The Shanghai Stock Exchange plans to increase the strictness of benchmarks for irregular transactions, as well as take greater pains to prevent undue market fluctuations.
Securities Times reports that senior executives from the SSE including exchange president Huang Hongyuan (黄红元) have spent the past two weeks conducting meetings in Shanghai, Shenzhen, Chongqing and Beijing to outline the exchange’s key work plans for 2018.
The “Shanghai Stock Exchange 2017 President’s Work Report (上海证券交易所2017年总经理工作报告) said that the exchange will “doggedly contain irregular transactions, vigorously uphold healthy and orderly transaction procedures, and firmly prevent major fluctuations on the share market” in 2018.

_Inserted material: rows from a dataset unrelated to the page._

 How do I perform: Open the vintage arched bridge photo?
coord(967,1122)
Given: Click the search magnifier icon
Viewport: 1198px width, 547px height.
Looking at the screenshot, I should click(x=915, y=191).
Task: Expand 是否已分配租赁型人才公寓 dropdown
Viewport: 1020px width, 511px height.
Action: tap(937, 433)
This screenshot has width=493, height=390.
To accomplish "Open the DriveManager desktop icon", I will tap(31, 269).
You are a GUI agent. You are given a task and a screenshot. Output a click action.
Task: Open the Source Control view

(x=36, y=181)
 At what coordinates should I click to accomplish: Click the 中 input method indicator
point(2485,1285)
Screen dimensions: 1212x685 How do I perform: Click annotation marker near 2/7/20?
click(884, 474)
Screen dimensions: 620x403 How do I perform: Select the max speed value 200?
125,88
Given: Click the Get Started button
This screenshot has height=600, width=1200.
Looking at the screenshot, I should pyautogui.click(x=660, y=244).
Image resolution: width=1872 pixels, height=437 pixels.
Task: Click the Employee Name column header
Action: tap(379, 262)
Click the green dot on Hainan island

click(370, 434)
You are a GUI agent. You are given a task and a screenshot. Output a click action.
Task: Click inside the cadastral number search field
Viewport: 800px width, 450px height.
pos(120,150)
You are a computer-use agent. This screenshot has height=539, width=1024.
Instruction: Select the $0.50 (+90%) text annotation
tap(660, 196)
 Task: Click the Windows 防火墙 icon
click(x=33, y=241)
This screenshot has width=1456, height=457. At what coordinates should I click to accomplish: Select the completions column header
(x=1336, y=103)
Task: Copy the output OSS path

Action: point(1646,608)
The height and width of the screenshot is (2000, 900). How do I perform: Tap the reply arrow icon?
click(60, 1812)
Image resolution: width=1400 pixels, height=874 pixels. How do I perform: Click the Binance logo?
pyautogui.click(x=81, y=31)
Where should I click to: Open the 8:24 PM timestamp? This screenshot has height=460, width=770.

The SSE will also “strengthen regulation of substantive information disclosures, prevent major risk involving listed companies…continue to expand regulatory vigour, implement special actions to raise the quality of listed companies, and strengthen the regulation of the disclosure of financial information.”
The exchange has further indicated that it will raise its on-site inspection capabilities for both listed companies and companies applying for IPO’s, strengthen risk controls for new businesses and products of members, and drive the development of “across-the-board” account regulatory systems for its initiatives to connect the exchange to bourses in Shenzhen and London.